Only the lines from the one with "This screenshot has height=406, width=1482." onward are wanted, through the last line of the entries, set down exactly.
== Segment start ==
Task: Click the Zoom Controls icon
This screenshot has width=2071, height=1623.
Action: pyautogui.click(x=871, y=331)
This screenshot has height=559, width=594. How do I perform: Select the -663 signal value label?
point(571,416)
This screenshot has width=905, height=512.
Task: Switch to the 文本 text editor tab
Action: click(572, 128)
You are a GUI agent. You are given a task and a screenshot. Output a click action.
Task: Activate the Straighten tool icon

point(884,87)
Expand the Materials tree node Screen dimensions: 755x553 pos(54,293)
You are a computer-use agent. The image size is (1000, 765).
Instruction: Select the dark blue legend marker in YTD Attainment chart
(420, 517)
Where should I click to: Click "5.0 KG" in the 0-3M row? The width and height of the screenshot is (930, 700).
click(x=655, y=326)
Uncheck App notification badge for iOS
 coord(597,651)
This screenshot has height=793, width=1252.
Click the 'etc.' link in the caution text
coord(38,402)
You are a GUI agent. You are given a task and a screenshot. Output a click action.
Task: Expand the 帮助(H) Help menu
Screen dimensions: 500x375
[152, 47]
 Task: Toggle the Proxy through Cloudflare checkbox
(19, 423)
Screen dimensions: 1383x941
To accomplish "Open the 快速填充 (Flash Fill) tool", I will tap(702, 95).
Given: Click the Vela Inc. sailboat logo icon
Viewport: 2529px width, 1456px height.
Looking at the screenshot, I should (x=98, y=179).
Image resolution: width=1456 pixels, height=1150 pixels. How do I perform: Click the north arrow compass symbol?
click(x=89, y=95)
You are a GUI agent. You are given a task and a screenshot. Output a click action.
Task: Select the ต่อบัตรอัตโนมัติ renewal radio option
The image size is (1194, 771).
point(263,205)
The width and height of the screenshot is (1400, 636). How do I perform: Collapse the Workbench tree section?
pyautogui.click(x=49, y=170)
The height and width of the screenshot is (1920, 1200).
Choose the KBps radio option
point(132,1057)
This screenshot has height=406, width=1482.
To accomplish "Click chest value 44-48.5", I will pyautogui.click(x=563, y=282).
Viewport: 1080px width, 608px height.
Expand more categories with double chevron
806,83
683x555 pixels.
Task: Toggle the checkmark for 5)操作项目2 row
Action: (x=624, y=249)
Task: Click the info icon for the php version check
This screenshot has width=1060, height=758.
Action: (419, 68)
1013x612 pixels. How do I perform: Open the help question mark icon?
== Segment end ==
#### [SOLUTION FOR THIS EXERCISE]
This screenshot has height=406, width=1482.
To accomplish "Click chest value 44-48.5", I will pyautogui.click(x=563, y=282).
Viewport: 1080px width, 608px height.
Expand more categories with double chevron
806,83
683x555 pixels.
Task: Toggle the checkmark for 5)操作项目2 row
Action: (x=624, y=249)
Task: Click the info icon for the php version check
This screenshot has width=1060, height=758.
Action: (419, 68)
1013x612 pixels. How do I perform: Open the help question mark icon?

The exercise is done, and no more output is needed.